Post the numbers then and don't argue.

They still realistically have to fly to 6/10 games for basketball. And unless I'm mistaken the Big East has associate members correct? So make sure you include flights to Denver, Colorado in your estimates.

Distance from UConn (Storrs) to:
Providence - 50 mi
South Orange (Seton Hall) - 120 mi
New York City (St. John's) - 141 mi
Philadelphia (Villanova/Temple) - 234 mi
Washington D.C. (Georgetown) - 366 mi
Greenville (ECU) - 648 mi
Cincinnati (Xavier/Cincinnati) - 795 mi
Indianapolis (Butler) - 861 mi
Chicago (DePaul) - 916 mi
Milwaukee (Marquette) 1,018 mi
Orlando (UCF) - 1,220 mi
Memphis - 1,241 mi
Tampa Bay (USF) - 1,275 mi
Omaha (Creighton) - 1,369 mi
New Orleans (Tulane) - 1,457 mi
Tulsa - 1,497 mi
Wichita - 1,539 mi
Dallas (SMU) - 1,697 mi
Houston - 1,776 mi

Flight Time from UConn (Storrs) to:
New York City (St. John's) - 35 Mins
Philadelphia (Villanova/Temple) - 47 Mins
Washington D.C. (Georgetown) - 1 Hour, 7 Mins
Greenville (ECU) - 1 Hour, 29 Mins
Cincinnati (Xavier/Cincinnati) - 1 Hour, 40 Mins
Indianapolis (Butler) - 1 Hour, 56 Mins
Chicago (DePaul) - 2 Hours
Milwaukee (Marquette) - 2 Hours, 4 Mins
Orlando (UCF) - 2 Hours, 16 Mins
Tampa Bay (USF) - 2 Hours, 25 Mins
Memphis - 2 Hours, 38 Mins
Omaha (Creighton) - 2 Hours, 54 Mins
Dallas (SMU) - 3 Hours
New Orleans (Tulane) - 3 Hours, 4 Mins
Tulsa - 3 Hours, 7 Mins
Wichita - 3 Hours, 11 Mins
Houston - 3 Hours, 31 Mins

Thanks, I want to say I really appreciate this.

I want to be clear, I'm not trying to argue that UConn wont save travel money. I'm arguing that I don't see how they are going to save (significant) money when you factor in the lost media revenue.

The first three are for sure a huge win. But flights don't necessarily operate on distance to equal price. It's actually cheaper to fly to Houston than it is to fly to Omaha which is shorter.

The only trips outside of trips that aren't in metro cities are ECU, Wichita, and Tulsa. That's why I'm not seeing the massive savings here. Yes, they save money by bus trips but do four bus trips truly save money? The media money realistically is going to be 10 million vs 6 million.


How are you getting ten million? It’s going to be at least a few years before the AAC makes close to 7 million somewhere near 2025-2026 and 2026-2027 (backloaded deal as all are) and the Big East deal will be redone around that time where it could exceed that figure potentially.
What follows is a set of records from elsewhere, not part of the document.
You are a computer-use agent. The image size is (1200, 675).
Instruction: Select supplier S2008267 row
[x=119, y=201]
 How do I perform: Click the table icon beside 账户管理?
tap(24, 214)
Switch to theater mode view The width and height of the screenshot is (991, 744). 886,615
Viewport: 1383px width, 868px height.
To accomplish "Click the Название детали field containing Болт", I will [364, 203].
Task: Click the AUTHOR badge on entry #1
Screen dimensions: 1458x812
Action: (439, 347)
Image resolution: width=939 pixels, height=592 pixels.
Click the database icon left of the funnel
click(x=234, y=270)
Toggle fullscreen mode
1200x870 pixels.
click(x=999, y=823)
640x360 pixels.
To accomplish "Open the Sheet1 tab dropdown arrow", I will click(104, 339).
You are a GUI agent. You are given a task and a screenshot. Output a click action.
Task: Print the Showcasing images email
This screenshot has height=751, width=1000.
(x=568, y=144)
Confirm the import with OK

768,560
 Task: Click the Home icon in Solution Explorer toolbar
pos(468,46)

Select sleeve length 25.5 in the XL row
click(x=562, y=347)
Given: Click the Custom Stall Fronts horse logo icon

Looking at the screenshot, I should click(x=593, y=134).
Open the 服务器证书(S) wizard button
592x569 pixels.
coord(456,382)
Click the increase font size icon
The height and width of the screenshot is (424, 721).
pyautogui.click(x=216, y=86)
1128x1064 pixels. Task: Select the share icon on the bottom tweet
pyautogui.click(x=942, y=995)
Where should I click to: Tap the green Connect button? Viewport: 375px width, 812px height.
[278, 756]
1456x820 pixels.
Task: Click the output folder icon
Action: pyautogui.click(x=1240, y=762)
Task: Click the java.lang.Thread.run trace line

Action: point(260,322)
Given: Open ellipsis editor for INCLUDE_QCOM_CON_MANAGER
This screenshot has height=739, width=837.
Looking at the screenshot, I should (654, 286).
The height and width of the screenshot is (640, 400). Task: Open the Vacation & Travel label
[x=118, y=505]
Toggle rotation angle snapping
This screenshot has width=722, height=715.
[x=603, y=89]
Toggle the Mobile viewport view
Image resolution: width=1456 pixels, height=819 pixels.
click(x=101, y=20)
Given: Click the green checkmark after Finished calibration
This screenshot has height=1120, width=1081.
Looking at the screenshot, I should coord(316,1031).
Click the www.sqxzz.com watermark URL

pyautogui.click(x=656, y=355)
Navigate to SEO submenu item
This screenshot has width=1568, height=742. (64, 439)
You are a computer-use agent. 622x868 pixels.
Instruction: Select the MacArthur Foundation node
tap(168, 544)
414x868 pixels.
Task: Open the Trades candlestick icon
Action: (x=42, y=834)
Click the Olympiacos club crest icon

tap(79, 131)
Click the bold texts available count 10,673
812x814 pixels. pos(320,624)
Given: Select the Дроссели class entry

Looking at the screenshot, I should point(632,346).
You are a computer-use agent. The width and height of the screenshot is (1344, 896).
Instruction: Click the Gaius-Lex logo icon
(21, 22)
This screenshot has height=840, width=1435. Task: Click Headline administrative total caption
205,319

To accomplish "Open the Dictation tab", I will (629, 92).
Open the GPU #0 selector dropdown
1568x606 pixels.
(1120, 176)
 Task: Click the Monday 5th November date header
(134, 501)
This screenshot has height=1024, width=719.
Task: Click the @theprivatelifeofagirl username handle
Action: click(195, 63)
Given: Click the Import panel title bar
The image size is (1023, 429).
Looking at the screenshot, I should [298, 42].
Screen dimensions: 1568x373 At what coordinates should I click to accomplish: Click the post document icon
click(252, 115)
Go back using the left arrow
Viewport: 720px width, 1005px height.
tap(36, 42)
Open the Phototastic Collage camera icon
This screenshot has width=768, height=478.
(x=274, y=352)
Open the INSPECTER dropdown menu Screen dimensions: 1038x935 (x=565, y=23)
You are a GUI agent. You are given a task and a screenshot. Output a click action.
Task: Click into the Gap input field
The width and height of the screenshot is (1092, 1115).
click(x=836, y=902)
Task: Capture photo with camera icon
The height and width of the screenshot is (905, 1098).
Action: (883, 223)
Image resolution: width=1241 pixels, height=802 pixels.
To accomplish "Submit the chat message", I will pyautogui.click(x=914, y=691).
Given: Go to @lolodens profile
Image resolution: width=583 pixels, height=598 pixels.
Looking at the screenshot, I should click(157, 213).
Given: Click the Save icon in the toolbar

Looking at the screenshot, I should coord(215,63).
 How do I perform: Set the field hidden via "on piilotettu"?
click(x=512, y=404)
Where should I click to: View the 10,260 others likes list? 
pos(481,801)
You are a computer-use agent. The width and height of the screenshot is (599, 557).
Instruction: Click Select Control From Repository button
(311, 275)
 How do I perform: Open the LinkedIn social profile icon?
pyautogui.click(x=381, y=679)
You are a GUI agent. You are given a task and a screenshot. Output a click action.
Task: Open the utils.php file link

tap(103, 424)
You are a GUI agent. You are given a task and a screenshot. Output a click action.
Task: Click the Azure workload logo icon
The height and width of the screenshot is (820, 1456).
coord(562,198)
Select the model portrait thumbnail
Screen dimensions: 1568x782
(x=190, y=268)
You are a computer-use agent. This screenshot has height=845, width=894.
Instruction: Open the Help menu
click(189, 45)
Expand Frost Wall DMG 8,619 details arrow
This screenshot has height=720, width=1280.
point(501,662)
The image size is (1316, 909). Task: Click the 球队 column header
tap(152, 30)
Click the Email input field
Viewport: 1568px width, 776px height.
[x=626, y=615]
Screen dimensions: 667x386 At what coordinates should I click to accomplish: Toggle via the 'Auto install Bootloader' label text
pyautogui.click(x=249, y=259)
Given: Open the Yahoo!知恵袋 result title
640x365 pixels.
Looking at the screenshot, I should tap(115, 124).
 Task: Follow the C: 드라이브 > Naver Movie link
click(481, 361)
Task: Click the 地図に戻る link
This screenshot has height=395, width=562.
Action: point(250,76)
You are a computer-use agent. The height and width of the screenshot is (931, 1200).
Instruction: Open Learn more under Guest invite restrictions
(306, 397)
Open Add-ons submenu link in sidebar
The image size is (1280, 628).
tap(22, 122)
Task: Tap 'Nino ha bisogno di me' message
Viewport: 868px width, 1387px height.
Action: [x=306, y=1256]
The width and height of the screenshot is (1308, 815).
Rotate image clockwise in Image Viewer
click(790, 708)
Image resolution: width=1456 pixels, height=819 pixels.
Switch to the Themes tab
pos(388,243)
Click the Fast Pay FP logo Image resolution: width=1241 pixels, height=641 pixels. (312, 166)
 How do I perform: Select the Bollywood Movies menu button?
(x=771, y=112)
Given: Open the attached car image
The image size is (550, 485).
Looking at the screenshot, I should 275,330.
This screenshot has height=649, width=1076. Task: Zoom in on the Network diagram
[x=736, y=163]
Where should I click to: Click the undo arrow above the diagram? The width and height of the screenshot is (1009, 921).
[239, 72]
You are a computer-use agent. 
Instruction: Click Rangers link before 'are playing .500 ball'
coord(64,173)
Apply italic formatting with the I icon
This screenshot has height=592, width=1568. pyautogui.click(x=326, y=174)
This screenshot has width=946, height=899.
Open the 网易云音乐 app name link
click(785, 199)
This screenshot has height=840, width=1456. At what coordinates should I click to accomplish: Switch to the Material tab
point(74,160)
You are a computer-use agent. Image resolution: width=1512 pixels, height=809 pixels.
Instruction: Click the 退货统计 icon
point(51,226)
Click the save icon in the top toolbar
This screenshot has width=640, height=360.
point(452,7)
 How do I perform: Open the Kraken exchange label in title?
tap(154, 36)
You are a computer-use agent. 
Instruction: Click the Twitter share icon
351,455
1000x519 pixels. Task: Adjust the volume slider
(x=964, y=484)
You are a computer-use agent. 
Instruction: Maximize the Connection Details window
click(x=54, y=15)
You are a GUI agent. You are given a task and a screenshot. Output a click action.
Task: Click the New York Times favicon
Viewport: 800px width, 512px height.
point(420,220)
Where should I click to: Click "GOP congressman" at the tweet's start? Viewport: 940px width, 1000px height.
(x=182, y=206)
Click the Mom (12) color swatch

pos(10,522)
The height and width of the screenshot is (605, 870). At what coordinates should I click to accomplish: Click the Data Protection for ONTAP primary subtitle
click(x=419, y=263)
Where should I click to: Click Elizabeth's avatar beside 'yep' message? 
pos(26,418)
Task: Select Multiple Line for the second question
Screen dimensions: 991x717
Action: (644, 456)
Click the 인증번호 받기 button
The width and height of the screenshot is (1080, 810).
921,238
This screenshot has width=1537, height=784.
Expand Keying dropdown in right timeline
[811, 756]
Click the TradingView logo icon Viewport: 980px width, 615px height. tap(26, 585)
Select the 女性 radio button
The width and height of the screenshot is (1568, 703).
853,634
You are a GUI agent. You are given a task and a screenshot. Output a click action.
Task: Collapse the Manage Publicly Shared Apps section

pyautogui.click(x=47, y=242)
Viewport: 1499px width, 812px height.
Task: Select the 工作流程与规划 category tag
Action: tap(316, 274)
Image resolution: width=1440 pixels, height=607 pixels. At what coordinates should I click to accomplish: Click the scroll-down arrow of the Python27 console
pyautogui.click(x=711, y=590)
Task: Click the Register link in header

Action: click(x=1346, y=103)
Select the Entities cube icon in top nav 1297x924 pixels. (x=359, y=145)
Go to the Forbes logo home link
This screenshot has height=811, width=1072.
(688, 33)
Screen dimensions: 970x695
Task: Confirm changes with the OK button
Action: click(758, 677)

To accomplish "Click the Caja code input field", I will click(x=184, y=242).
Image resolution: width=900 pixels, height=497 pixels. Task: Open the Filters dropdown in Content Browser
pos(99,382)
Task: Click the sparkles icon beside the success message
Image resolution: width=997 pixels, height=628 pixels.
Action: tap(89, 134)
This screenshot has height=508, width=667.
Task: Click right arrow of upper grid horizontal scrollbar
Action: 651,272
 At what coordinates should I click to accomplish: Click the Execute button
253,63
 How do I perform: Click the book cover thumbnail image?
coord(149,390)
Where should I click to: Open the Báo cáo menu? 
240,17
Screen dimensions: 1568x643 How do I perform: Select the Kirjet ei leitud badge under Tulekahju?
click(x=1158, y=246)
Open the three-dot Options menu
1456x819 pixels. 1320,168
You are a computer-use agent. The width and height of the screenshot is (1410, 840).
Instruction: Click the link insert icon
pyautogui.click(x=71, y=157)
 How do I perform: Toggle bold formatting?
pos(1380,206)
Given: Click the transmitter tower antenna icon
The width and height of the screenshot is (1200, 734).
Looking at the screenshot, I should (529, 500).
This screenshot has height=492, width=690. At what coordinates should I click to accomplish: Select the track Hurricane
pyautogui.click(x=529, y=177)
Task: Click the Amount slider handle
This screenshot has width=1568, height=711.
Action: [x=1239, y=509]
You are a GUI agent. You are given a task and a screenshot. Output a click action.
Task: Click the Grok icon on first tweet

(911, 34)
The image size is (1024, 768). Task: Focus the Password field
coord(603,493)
When it was signed it was supposed to be between 40-50M a year and appeared to have pro-data pay increases for expansion up to 12 as it said it was set to pay 500M for ten and up to 600M for 12. Towards the end of the deal you can expect around 5M per team in tv dollars and likely a bigger slice of the NCAA tournament money too.

When the new deal is signed I expect they will get an increase as well between natural rights fee increases, more bidders, and the addition of UConn to go with Gtown, Nova, Butler, And others.

It’s not that UConn would be rolling in cash but I’ll be surprised if they make 3-4M less than they would by staying if we are looking purely at tv dollars and not factoring in entry/exit fees.

Media deal + Navy deal + playoff money + bowl money + NCAA credits (3-5) per year + CBS deal. When all is said and done it should be around 9-10 mil.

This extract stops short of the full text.